1. First, I figured out how the money grows! The bank gives 6% interest every year, but it's "compounded quarterly," which means they add interest 4 times a year! So, 6% divided by 4 is 1.5% (or 0.015 as a decimal) each time they add interest.
2. If I start with 1 unit of money, after one quarter it's 1 * (1 + 0.015). After two quarters it's 1 * (1 + 0.015) * (1 + 0.015), and so on! So, if 'x' is the number of years, there are 4x quarters in total. The super cool math rule for how much money I'd have is like an exponential function: (1.015)^(4x). I put this into Y1 on my graphing calculator!
3. **For part a (doubling):** I wanted to know when the money would be twice as much, so I put Y2 = 2 into my calculator.
4. **For part b (increase by 50%):** I wanted to know when the money would be 1.5 times as much (original + 50% more), so I put Y2 = 1.5 into my calculator for that part.
5. Then, I needed to set up my calculator's screen (the "window") so I could see where the lines would cross. Since I knew it would take some years, I set Xmin to 0 and Xmax to about 15 or 20 (just guessing a bit). For the Y values, since I was looking for 1.5 or 2 times the money, I set Ymin to 0 and Ymax to about 2.5 or 3 so I could clearly see the target lines.
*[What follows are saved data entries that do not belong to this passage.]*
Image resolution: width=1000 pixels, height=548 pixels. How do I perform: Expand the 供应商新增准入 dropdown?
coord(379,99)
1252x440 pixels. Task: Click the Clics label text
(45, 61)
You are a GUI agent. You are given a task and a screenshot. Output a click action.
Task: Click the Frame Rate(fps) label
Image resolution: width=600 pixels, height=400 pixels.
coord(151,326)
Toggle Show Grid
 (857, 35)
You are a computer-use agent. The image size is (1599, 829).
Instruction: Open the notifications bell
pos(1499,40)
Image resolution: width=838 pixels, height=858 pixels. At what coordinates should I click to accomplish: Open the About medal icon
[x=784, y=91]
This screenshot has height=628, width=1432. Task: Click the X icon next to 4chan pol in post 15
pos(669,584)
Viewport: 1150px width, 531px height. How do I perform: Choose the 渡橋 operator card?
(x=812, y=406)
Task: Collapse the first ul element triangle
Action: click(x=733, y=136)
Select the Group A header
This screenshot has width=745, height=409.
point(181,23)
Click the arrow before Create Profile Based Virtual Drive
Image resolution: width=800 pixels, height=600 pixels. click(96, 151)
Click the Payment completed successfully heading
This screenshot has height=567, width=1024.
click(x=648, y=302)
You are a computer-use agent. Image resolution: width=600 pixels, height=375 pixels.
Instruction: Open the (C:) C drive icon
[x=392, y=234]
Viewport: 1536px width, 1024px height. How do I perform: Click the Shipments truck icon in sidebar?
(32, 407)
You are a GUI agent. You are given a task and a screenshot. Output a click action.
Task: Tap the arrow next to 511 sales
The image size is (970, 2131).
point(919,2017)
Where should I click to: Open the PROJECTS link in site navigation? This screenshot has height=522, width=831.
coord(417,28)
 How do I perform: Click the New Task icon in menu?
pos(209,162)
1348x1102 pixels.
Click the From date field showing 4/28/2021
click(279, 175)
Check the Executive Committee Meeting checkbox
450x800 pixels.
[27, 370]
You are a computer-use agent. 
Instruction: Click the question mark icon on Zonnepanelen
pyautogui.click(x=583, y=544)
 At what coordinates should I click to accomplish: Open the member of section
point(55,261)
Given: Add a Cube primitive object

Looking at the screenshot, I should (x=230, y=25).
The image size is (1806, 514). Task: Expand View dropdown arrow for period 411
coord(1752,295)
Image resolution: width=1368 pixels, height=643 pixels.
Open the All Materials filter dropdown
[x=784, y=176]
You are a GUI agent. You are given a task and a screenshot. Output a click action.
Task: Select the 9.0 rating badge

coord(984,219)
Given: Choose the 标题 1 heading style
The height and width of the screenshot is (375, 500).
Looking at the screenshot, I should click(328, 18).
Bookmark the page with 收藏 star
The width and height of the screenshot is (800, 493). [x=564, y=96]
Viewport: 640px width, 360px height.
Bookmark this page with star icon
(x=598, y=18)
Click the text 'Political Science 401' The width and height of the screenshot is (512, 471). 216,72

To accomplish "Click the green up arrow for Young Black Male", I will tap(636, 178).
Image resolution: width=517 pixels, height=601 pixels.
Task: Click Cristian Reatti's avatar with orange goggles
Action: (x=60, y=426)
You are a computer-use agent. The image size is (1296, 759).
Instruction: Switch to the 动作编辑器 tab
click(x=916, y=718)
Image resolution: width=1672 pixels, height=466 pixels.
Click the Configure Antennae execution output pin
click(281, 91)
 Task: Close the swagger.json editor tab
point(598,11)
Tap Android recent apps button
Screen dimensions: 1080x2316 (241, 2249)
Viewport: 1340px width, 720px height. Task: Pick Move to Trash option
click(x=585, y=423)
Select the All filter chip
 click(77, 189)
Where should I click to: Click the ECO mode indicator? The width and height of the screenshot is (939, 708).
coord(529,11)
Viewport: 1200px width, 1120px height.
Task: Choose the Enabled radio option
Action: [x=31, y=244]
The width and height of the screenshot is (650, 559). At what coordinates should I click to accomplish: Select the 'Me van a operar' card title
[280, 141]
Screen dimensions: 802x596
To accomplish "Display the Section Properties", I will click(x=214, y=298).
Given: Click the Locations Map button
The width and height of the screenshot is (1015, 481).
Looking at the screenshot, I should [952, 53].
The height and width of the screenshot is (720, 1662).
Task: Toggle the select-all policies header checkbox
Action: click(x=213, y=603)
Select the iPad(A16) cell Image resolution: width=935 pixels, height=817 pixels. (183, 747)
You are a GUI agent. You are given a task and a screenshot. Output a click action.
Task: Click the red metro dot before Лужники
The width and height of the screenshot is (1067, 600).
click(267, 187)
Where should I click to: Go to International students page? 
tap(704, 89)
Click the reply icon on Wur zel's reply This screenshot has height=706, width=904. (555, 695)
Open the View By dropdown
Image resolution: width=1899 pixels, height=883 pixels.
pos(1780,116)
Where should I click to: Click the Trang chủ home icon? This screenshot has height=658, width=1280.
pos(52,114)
6. After the calculator drew the two graphs (the money growing curve and the flat line for my target amount), I used the amazing "INTERSECT" function (it's usually in the CALC menu on my calculator). This button finds exactly where the two lines meet!
7. The calculator then showed me the 'x' value at that meeting point, which is exactly the number of years it takes for the money to grow to that amount!